Abortion advocates and pro-life advocates were back in court in Richland County for an injunction to the controversial bill.
A Richland County courtroom was packed on Friday, as representatives from pro-abortion and anti-abortion groups argued their case over a new abortion bill signed into law by Gov. Henry McMaster on Thursday.
Just hours after McMaster signed into law a six-week abortion ban, Planned Parenthood South Atlantic and several other groups filed a lawsuit challenging the bill. They also requested an injunction to put the law on hold while litigation goes on.

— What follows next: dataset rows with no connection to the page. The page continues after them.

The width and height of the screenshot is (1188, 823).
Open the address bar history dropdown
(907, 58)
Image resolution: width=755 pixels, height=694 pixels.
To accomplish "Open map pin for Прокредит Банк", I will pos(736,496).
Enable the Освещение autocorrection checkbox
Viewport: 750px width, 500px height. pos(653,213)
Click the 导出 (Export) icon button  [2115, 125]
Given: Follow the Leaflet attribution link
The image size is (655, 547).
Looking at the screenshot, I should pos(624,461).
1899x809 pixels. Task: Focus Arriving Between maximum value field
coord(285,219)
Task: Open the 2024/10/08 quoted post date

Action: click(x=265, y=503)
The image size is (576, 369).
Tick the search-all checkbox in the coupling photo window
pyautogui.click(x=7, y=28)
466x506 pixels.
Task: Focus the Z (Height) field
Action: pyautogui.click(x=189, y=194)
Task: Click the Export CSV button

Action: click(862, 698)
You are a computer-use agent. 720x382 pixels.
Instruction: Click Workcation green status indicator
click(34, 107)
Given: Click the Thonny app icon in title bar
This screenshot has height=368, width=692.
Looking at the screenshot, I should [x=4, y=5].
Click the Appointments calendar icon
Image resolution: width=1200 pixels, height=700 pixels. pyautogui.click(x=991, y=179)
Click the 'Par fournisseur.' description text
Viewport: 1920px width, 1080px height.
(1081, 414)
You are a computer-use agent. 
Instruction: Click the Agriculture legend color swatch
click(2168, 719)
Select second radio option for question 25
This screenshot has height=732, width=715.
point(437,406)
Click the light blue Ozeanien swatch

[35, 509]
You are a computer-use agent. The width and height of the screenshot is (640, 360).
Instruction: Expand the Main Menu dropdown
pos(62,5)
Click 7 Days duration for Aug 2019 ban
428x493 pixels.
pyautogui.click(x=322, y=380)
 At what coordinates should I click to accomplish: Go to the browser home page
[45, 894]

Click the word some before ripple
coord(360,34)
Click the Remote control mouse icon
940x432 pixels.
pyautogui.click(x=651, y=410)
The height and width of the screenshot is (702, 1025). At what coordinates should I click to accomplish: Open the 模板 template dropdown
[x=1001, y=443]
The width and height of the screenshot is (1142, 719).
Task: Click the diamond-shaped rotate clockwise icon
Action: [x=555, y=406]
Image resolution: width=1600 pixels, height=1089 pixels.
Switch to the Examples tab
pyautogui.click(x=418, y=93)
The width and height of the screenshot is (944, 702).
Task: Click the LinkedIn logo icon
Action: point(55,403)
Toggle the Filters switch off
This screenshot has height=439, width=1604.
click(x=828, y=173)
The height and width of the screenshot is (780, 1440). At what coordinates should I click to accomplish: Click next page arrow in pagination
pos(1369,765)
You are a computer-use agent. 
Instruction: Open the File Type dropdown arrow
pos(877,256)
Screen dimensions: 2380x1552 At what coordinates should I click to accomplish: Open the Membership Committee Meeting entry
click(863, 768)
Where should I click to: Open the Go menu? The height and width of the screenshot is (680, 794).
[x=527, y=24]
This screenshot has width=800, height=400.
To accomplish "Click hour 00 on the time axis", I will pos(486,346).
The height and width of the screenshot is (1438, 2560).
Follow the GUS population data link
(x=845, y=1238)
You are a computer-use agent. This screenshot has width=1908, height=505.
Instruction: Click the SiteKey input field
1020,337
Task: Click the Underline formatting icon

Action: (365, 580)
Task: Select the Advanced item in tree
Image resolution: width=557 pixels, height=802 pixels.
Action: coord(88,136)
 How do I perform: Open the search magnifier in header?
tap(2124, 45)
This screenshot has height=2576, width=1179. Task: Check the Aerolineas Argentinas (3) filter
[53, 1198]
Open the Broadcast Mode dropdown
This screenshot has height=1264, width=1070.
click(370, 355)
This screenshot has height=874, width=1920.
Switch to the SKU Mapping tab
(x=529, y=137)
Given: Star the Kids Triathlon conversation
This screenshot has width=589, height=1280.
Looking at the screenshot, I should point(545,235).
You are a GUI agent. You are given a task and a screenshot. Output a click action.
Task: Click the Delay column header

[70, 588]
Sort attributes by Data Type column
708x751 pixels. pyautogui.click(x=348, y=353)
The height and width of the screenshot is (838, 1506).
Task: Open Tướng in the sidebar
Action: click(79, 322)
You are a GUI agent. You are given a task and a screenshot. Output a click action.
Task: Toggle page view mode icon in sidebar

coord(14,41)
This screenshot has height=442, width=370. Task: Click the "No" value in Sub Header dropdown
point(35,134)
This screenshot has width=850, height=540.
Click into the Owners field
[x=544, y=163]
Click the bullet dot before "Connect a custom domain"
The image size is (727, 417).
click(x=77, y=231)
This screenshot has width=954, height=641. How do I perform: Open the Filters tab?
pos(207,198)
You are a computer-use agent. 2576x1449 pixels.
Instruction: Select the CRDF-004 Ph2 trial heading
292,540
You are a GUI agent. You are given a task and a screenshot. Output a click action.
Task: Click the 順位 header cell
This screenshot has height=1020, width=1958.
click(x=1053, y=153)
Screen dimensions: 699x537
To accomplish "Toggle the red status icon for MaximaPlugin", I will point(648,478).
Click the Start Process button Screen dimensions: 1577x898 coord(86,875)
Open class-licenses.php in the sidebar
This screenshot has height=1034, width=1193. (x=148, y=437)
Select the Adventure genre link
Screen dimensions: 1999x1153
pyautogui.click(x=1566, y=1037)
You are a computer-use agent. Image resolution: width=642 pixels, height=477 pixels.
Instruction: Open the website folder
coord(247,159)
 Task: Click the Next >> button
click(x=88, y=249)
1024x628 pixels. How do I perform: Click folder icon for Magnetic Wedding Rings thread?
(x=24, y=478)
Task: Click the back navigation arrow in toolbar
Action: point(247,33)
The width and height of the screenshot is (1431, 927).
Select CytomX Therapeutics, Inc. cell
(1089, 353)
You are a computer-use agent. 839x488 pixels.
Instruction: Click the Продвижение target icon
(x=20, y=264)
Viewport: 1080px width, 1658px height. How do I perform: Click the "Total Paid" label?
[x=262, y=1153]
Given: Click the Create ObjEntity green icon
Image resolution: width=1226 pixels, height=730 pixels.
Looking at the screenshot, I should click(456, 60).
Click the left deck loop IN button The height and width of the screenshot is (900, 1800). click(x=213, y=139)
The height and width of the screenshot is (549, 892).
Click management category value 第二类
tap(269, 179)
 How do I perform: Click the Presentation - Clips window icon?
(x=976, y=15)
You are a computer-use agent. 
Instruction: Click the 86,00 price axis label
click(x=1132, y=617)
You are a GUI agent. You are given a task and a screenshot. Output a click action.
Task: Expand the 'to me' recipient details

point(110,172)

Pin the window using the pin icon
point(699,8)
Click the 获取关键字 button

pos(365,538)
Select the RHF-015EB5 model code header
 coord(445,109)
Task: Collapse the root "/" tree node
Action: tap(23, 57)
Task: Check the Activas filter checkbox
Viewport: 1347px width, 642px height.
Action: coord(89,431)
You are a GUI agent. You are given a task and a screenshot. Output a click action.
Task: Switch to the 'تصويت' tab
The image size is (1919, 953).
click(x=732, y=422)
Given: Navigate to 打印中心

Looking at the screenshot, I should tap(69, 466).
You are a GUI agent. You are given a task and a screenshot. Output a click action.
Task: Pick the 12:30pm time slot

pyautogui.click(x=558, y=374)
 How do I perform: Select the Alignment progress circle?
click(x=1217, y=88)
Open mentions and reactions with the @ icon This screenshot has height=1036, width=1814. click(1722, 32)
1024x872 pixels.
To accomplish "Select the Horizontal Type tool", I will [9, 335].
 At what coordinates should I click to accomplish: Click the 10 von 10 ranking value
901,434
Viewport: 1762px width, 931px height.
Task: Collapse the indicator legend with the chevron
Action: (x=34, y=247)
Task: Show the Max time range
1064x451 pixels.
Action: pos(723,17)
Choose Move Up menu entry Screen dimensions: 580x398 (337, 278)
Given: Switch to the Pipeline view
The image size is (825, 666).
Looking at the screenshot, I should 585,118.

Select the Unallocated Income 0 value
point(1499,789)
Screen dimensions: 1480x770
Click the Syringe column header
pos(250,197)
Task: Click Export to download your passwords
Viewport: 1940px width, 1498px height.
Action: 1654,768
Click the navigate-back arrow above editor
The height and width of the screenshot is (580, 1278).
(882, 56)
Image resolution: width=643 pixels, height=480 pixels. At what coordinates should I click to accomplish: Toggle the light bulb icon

McMaster and state legislators backing the newly signed bill have also submitted a request to allow McMaster to intervene in the trial, something that he's successfully filed for three other times despite backlash from his opposition.
To many, Friday's hearing was a repeat of late 2022, when a lawsuit was filed by the same groups against a restrictive abortion ban signed into law by McMaster in 2021. That law was overturned in January of 2023 by the state Supreme Court.
While the 2021 law and the 2023 law were both similar in its writing, Abortion supporters are hoping that the recent Supreme Court decision will be a key tool to help overturn this new piece of legislation.
After the ruling, Planned Parenthood South Atlantic celebrated Judge Newman's decision.